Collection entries
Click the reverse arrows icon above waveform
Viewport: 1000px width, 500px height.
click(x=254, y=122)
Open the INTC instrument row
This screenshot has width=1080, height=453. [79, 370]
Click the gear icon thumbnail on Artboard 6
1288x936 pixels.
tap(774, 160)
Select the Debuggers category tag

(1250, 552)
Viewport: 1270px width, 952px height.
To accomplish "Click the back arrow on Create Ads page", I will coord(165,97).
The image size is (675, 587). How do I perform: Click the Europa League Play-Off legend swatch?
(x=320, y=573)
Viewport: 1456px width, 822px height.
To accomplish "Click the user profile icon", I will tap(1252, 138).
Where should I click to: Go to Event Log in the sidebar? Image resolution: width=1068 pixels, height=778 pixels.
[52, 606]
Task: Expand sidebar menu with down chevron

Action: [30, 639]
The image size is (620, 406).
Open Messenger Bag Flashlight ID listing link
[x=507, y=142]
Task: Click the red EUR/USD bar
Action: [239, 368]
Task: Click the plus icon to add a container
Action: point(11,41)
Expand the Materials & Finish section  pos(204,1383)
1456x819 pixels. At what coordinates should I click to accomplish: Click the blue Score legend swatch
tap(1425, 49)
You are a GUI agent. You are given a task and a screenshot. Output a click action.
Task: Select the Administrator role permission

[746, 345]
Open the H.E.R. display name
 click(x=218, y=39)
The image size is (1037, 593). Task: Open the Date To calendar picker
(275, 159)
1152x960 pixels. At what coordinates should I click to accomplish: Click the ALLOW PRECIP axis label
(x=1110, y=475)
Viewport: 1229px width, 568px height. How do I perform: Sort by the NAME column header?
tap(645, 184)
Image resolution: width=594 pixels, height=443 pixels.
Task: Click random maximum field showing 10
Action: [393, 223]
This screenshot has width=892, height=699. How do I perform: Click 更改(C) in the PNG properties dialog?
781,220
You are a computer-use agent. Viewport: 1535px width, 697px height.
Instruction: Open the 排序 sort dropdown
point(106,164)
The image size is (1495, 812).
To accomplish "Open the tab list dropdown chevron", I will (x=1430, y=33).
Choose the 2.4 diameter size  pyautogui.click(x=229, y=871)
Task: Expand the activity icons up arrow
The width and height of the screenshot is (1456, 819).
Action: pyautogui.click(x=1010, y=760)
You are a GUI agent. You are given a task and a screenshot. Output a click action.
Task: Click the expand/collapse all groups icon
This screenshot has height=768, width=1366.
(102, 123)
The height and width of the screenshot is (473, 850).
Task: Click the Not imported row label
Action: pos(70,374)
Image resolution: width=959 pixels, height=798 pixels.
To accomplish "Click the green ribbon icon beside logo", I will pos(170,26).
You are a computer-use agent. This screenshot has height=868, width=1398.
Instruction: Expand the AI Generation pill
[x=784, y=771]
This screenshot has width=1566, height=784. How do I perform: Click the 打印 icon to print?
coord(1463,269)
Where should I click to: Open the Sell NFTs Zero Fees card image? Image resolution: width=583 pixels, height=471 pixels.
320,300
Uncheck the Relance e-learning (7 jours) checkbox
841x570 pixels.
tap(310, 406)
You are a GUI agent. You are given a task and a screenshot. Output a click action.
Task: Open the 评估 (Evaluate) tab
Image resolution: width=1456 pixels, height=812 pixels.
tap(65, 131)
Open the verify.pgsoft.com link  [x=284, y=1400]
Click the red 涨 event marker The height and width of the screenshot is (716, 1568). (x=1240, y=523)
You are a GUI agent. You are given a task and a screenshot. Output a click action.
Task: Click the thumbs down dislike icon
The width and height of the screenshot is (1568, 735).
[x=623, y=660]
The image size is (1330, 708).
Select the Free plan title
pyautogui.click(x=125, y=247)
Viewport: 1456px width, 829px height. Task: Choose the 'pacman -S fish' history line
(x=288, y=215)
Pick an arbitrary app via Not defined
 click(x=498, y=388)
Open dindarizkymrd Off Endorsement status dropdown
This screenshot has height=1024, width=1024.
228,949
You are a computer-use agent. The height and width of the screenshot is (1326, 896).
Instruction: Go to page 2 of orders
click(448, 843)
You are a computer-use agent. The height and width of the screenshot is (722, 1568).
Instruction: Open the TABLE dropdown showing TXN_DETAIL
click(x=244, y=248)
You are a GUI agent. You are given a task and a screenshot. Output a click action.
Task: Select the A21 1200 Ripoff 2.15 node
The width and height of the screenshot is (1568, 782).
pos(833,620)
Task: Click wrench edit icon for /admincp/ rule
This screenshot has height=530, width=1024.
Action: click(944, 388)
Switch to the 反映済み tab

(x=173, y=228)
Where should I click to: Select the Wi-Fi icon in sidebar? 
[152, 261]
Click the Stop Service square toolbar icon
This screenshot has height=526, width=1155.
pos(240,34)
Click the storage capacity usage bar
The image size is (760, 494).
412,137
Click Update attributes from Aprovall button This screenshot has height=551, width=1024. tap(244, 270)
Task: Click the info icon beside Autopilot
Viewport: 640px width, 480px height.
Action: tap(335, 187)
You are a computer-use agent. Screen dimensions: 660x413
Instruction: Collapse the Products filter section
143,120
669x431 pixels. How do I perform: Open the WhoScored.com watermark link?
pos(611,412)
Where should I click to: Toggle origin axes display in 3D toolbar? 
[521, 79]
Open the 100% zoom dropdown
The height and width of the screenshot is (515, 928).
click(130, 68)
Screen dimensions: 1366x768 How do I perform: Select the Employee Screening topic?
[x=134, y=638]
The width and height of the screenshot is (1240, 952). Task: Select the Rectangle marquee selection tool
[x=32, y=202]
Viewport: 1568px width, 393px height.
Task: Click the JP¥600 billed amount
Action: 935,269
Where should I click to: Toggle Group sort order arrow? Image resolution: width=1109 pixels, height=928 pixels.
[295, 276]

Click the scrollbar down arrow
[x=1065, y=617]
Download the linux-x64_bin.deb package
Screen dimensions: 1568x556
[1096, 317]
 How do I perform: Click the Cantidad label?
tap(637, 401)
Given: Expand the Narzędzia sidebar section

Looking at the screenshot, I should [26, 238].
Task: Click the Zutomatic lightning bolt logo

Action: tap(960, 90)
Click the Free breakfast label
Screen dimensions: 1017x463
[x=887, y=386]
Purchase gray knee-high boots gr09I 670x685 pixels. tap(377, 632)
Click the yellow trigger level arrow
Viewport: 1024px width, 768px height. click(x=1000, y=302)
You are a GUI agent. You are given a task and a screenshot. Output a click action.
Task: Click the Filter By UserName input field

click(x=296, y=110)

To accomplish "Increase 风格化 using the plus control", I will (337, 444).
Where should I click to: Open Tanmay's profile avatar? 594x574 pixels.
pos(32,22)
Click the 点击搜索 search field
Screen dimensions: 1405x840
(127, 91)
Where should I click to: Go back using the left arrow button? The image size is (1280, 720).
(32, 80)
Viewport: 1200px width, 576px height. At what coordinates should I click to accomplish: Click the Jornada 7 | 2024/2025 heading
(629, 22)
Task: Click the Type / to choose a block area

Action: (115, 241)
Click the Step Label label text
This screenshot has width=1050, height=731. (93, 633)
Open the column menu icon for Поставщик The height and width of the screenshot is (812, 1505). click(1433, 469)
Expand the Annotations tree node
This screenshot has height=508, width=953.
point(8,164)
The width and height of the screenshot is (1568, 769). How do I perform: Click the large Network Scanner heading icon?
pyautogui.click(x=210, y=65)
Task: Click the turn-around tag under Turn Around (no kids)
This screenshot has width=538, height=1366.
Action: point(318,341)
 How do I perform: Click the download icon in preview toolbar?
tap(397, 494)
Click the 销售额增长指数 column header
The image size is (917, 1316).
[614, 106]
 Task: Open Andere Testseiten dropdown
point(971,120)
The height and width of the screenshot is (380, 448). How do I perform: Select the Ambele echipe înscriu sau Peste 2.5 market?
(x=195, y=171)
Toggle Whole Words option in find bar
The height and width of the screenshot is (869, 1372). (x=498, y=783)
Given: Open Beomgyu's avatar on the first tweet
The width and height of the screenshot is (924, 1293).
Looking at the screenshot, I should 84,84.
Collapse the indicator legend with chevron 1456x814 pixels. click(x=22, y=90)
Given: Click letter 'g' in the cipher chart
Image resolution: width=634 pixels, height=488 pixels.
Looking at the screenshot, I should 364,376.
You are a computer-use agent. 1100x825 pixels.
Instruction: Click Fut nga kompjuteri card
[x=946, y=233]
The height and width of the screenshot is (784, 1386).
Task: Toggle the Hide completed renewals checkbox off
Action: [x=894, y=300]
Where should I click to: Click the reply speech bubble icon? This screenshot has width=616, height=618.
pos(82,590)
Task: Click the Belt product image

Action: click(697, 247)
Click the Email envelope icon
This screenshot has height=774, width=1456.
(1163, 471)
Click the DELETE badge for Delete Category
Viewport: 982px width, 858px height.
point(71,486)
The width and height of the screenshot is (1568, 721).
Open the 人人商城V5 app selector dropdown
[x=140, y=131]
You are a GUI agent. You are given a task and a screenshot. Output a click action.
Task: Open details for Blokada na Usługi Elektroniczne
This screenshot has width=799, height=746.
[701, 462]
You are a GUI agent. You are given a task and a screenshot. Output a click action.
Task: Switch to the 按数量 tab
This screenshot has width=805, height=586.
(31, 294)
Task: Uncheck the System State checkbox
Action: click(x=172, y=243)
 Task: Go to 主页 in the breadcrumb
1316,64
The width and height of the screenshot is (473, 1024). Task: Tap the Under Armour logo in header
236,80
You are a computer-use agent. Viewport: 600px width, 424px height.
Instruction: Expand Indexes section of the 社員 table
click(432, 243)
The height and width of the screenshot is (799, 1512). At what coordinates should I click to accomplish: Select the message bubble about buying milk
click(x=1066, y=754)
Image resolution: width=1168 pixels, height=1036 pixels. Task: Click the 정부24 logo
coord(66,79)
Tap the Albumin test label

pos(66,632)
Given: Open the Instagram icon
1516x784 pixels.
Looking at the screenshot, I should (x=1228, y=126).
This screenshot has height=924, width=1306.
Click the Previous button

◆ Task brief
Write out the listing from its first line through the line containing "(1250, 552)", substituting "topic" for "category" and leaving everything else unchanged.

◆ The reply
Click the reverse arrows icon above waveform
Viewport: 1000px width, 500px height.
click(x=254, y=122)
Open the INTC instrument row
This screenshot has width=1080, height=453. [79, 370]
Click the gear icon thumbnail on Artboard 6
1288x936 pixels.
tap(774, 160)
Select the Debuggers topic tag

(1250, 552)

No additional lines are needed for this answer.